┌────────

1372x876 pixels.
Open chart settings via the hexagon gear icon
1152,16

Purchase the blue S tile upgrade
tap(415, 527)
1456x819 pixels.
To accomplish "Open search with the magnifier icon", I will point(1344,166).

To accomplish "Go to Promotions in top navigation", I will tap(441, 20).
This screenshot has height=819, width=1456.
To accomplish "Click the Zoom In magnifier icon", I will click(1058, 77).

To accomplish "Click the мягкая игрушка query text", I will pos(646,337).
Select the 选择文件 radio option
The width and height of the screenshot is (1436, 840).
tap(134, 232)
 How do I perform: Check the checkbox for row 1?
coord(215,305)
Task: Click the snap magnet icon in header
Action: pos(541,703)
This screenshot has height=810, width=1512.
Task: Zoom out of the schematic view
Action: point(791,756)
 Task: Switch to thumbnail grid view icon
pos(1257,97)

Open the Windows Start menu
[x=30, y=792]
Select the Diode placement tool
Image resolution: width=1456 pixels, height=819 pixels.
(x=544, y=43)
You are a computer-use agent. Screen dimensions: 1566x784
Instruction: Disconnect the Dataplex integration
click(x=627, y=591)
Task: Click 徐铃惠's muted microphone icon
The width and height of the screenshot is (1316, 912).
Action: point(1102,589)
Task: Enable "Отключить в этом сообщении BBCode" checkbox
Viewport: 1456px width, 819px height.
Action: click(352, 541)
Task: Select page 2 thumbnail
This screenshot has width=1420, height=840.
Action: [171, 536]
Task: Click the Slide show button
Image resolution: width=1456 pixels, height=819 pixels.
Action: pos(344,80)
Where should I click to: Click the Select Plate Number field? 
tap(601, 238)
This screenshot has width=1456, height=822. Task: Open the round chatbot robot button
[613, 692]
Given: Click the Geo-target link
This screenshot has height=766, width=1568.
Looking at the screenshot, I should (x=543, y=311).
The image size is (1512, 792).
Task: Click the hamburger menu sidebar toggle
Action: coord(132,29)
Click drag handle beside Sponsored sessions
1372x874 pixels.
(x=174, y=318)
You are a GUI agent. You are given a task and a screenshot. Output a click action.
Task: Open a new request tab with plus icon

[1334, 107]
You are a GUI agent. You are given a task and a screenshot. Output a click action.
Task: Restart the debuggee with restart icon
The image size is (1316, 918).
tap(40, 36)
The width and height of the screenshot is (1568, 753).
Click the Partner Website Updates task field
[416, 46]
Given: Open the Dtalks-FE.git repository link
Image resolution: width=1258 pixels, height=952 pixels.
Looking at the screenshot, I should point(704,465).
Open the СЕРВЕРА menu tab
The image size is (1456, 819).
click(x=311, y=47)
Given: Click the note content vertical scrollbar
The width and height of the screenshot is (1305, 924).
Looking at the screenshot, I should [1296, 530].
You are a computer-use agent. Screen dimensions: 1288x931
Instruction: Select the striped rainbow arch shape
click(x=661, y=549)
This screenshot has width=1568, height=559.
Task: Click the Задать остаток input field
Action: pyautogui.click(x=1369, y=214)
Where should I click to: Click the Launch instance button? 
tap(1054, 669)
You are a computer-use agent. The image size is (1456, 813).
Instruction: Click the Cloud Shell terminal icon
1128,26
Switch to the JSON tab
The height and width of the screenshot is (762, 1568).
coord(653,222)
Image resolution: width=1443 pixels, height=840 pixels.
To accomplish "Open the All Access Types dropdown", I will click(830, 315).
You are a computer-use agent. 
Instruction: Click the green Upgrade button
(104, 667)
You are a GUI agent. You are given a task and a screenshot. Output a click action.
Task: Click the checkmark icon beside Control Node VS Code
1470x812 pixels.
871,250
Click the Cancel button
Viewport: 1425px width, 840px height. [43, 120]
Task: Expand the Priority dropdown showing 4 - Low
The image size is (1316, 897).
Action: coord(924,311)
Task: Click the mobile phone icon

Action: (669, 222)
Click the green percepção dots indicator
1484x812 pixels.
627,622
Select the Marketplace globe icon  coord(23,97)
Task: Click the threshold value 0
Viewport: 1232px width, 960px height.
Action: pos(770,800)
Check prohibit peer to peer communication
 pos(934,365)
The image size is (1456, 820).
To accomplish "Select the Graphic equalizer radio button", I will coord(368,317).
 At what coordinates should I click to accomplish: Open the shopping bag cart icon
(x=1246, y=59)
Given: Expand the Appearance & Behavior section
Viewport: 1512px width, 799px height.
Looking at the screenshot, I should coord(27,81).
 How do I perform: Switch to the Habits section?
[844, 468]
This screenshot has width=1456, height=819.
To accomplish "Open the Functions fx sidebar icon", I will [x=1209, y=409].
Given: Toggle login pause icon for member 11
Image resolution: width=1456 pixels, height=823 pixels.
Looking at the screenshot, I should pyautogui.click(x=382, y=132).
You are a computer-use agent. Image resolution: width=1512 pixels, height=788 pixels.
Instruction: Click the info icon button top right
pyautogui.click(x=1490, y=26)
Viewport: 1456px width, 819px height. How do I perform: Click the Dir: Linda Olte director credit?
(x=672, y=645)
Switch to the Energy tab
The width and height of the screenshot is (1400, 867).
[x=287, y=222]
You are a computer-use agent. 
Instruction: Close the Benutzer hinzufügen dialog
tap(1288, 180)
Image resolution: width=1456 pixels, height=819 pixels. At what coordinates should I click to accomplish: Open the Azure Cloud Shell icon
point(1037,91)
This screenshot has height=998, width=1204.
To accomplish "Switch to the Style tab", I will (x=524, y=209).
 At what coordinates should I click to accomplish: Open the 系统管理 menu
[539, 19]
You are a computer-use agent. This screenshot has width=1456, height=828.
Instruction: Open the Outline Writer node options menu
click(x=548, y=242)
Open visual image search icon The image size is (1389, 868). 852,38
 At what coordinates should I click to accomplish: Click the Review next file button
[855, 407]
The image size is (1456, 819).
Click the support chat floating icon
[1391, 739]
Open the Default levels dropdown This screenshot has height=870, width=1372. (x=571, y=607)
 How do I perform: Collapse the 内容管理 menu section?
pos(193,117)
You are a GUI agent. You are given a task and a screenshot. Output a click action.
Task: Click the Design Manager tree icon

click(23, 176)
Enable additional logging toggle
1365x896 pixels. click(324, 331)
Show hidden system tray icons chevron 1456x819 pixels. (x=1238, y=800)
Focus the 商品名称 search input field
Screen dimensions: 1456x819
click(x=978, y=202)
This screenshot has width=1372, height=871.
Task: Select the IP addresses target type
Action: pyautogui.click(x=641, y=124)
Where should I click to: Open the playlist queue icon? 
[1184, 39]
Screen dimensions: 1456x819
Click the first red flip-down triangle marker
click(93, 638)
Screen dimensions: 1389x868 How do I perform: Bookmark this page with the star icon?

└────────

* [Exercise description]
Transcribe all entries exactly as they are given.

* [Result of this exercise]
1372x876 pixels.
Open chart settings via the hexagon gear icon
1152,16

Purchase the blue S tile upgrade
tap(415, 527)
1456x819 pixels.
To accomplish "Open search with the magnifier icon", I will point(1344,166).

To accomplish "Go to Promotions in top navigation", I will tap(441, 20).
This screenshot has height=819, width=1456.
To accomplish "Click the Zoom In magnifier icon", I will click(1058, 77).

To accomplish "Click the мягкая игрушка query text", I will pos(646,337).
Select the 选择文件 radio option
The width and height of the screenshot is (1436, 840).
tap(134, 232)
 How do I perform: Check the checkbox for row 1?
coord(215,305)
Task: Click the snap magnet icon in header
Action: pos(541,703)
This screenshot has height=810, width=1512.
Task: Zoom out of the schematic view
Action: point(791,756)
 Task: Switch to thumbnail grid view icon
pos(1257,97)

Open the Windows Start menu
[x=30, y=792]
Select the Diode placement tool
Image resolution: width=1456 pixels, height=819 pixels.
(x=544, y=43)
You are a computer-use agent. Screen dimensions: 1566x784
Instruction: Disconnect the Dataplex integration
click(x=627, y=591)
Task: Click 徐铃惠's muted microphone icon
The width and height of the screenshot is (1316, 912).
Action: point(1102,589)
Task: Enable "Отключить в этом сообщении BBCode" checkbox
Viewport: 1456px width, 819px height.
Action: click(352, 541)
Task: Select page 2 thumbnail
This screenshot has width=1420, height=840.
Action: [171, 536]
Task: Click the Slide show button
Image resolution: width=1456 pixels, height=819 pixels.
Action: pos(344,80)
Where should I click to: Click the Select Plate Number field? 
tap(601, 238)
This screenshot has width=1456, height=822. Task: Open the round chatbot robot button
[613, 692]
Given: Click the Geo-target link
This screenshot has height=766, width=1568.
Looking at the screenshot, I should (x=543, y=311).
The image size is (1512, 792).
Task: Click the hamburger menu sidebar toggle
Action: coord(132,29)
Click drag handle beside Sponsored sessions
1372x874 pixels.
(x=174, y=318)
You are a GUI agent. You are given a task and a screenshot. Output a click action.
Task: Open a new request tab with plus icon

[1334, 107]
You are a GUI agent. You are given a task and a screenshot. Output a click action.
Task: Restart the debuggee with restart icon
The image size is (1316, 918).
tap(40, 36)
The width and height of the screenshot is (1568, 753).
Click the Partner Website Updates task field
[416, 46]
Given: Open the Dtalks-FE.git repository link
Image resolution: width=1258 pixels, height=952 pixels.
Looking at the screenshot, I should point(704,465).
Open the СЕРВЕРА menu tab
The image size is (1456, 819).
click(x=311, y=47)
Given: Click the note content vertical scrollbar
The width and height of the screenshot is (1305, 924).
Looking at the screenshot, I should [1296, 530].
You are a computer-use agent. Screen dimensions: 1288x931
Instruction: Select the striped rainbow arch shape
click(x=661, y=549)
This screenshot has width=1568, height=559.
Task: Click the Задать остаток input field
Action: pyautogui.click(x=1369, y=214)
Where should I click to: Click the Launch instance button? 
tap(1054, 669)
You are a computer-use agent. The image size is (1456, 813).
Instruction: Click the Cloud Shell terminal icon
1128,26
Switch to the JSON tab
The height and width of the screenshot is (762, 1568).
coord(653,222)
Image resolution: width=1443 pixels, height=840 pixels.
To accomplish "Open the All Access Types dropdown", I will click(830, 315).
You are a computer-use agent. 
Instruction: Click the green Upgrade button
(104, 667)
You are a GUI agent. You are given a task and a screenshot. Output a click action.
Task: Click the checkmark icon beside Control Node VS Code
1470x812 pixels.
871,250
Click the Cancel button
Viewport: 1425px width, 840px height. [43, 120]
Task: Expand the Priority dropdown showing 4 - Low
The image size is (1316, 897).
Action: coord(924,311)
Task: Click the mobile phone icon

Action: (669, 222)
Click the green percepção dots indicator
1484x812 pixels.
627,622
Select the Marketplace globe icon  coord(23,97)
Task: Click the threshold value 0
Viewport: 1232px width, 960px height.
Action: pos(770,800)
Check prohibit peer to peer communication
 pos(934,365)
The image size is (1456, 820).
To accomplish "Select the Graphic equalizer radio button", I will coord(368,317).
 At what coordinates should I click to accomplish: Open the shopping bag cart icon
(x=1246, y=59)
Given: Expand the Appearance & Behavior section
Viewport: 1512px width, 799px height.
Looking at the screenshot, I should coord(27,81).
 How do I perform: Switch to the Habits section?
[844, 468]
This screenshot has width=1456, height=819.
To accomplish "Open the Functions fx sidebar icon", I will [x=1209, y=409].
Given: Toggle login pause icon for member 11
Image resolution: width=1456 pixels, height=823 pixels.
Looking at the screenshot, I should pyautogui.click(x=382, y=132).
You are a computer-use agent. Image resolution: width=1512 pixels, height=788 pixels.
Instruction: Click the info icon button top right
pyautogui.click(x=1490, y=26)
Viewport: 1456px width, 819px height. How do I perform: Click the Dir: Linda Olte director credit?
(x=672, y=645)
Switch to the Energy tab
The width and height of the screenshot is (1400, 867).
[x=287, y=222]
You are a computer-use agent. 
Instruction: Close the Benutzer hinzufügen dialog
tap(1288, 180)
Image resolution: width=1456 pixels, height=819 pixels. At what coordinates should I click to accomplish: Open the Azure Cloud Shell icon
point(1037,91)
This screenshot has height=998, width=1204.
To accomplish "Switch to the Style tab", I will (x=524, y=209).
 At what coordinates should I click to accomplish: Open the 系统管理 menu
[539, 19]
You are a computer-use agent. This screenshot has width=1456, height=828.
Instruction: Open the Outline Writer node options menu
click(x=548, y=242)
Open visual image search icon The image size is (1389, 868). 852,38
 At what coordinates should I click to accomplish: Click the Review next file button
[855, 407]
The image size is (1456, 819).
Click the support chat floating icon
[1391, 739]
Open the Default levels dropdown This screenshot has height=870, width=1372. (x=571, y=607)
 How do I perform: Collapse the 内容管理 menu section?
pos(193,117)
You are a GUI agent. You are given a task and a screenshot. Output a click action.
Task: Click the Design Manager tree icon

click(23, 176)
Enable additional logging toggle
1365x896 pixels. click(324, 331)
Show hidden system tray icons chevron 1456x819 pixels. (x=1238, y=800)
Focus the 商品名称 search input field
Screen dimensions: 1456x819
click(x=978, y=202)
This screenshot has width=1372, height=871.
Task: Select the IP addresses target type
Action: pyautogui.click(x=641, y=124)
Where should I click to: Open the playlist queue icon? 
[1184, 39]
Screen dimensions: 1456x819
Click the first red flip-down triangle marker
click(93, 638)
Screen dimensions: 1389x868 How do I perform: Bookmark this page with the star icon?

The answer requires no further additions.